Propos recueillis par Christiane Perruchot |  le 22/11/2013  |  Collectivités localesDoubsFrance entière

Franche-Comté -

Fin octobre à Besançon, le deuxième carrefour des maires et des élus locaux a occasionné la première intervention publique du président, élu le 2 octobre.

Pourquoi cette manifestation ?

La profession a mis à profit ces deux journées pour accueillir des rencontres techniques organisées par la Cotita (1) Centre-Est et le cluster Eco-chantier. Les conférences ont porté sur le financement des investissements, l’évolution réglementaire, la responsabilité sociale des entreprises. Pour les entrepreneurs, elles furent aussi un instant privilégié de dialogue avec leurs clients et partenaires. A quelques mois des élections municipales, l’édition 2013 a sensibilisé les élus locaux sur la situation économique de leurs entreprises. Les carnets de commandes ne dépassent pas trois à quatre mois. Et le peu de projets dans les bureaux d’études n’augure pas une amélioration en 2014.
Si les donneurs d’ordres doivent prendre conscience que les marchés ne peuvent être attribués en dessous d’un certain seuil, au risque d’accentuer la fragilité des entreprises, l’aspect financier n’est pas le seul frein. La disparition de l’ingénierie publique perturbe durablement les petites communes. De faiseurs, les entrepreneurs peuvent devenir de véritables partenaires en étant associés aux projets en amont.

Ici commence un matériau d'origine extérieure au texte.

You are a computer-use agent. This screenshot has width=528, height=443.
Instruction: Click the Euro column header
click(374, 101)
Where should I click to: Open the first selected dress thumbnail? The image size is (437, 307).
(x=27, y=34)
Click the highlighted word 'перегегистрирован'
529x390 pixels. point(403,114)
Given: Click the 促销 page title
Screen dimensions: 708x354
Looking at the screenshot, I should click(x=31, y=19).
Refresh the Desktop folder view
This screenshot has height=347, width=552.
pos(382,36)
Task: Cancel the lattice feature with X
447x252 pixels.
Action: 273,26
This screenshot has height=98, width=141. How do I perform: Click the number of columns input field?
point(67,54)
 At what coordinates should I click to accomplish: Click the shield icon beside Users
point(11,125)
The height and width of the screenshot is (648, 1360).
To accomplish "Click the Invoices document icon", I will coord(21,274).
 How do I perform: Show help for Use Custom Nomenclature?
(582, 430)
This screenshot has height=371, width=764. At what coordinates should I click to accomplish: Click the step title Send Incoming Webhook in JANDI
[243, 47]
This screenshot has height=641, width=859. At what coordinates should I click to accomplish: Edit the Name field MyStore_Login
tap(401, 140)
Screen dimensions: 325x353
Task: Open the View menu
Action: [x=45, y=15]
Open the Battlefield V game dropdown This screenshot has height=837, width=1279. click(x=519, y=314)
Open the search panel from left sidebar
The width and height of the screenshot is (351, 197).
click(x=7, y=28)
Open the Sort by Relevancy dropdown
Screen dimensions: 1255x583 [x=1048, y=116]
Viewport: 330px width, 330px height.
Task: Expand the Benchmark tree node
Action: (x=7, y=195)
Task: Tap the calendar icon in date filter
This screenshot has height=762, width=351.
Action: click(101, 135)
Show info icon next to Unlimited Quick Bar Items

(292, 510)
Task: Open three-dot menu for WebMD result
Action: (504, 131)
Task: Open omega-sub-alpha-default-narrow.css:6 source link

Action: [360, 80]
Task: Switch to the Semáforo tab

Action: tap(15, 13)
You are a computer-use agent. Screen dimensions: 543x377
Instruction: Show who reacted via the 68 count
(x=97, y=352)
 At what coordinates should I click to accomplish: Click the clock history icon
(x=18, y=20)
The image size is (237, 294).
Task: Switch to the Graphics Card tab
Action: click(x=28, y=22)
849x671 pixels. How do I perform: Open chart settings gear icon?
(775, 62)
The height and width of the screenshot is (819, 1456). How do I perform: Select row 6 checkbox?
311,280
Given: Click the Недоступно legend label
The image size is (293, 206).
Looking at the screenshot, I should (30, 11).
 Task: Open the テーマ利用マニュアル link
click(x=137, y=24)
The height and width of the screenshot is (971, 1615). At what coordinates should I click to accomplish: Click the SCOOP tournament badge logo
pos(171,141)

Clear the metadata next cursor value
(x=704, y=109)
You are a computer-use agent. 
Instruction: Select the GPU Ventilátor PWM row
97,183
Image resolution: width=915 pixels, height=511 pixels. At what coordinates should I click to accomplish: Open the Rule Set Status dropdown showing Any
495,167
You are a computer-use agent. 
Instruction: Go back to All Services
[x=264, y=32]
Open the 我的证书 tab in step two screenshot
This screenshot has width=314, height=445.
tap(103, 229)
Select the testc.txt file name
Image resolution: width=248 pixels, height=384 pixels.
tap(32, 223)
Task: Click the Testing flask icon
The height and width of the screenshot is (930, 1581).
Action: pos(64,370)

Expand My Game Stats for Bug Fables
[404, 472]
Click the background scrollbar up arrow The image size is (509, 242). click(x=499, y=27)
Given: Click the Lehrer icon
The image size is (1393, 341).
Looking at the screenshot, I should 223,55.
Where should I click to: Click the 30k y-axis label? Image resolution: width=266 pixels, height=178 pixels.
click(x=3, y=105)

Comment se portent les entreprises en Franche-Comté ?

En cinq ans, le chiffre d’affaires des travaux publics a diminué de moitié, à 660 millions d’euros en 2012. La rentabilité moyenne des entreprises a reculé de 3,4 à 1,2 %. Les effectifs ont baissé de 11 %, ce qui représente la perte de 500 emplois : la moitié par le non-renouvellement des contrats d’intérimaires, l’autre par les départs en retraite. Une quarantaine d’entreprises, en majorité de petite taille, ont disparu. D’autres sont au bord du dépôt de bilan.

Quelle est votre feuille de route de président ?

Dans un contexte économique difficile, je veux être un président fédérateur. La composition du bureau de la fédération l’exprime avec un équilibre parfait entre les PME et les grands groupes. Je veux aussi faire aboutir l’observatoire des infrastructures en concertation avec les maîtres d’ouvrage : collectivités locales, concessionnaires, syndicats… Les données existent, il faut leur procurer une visibilité.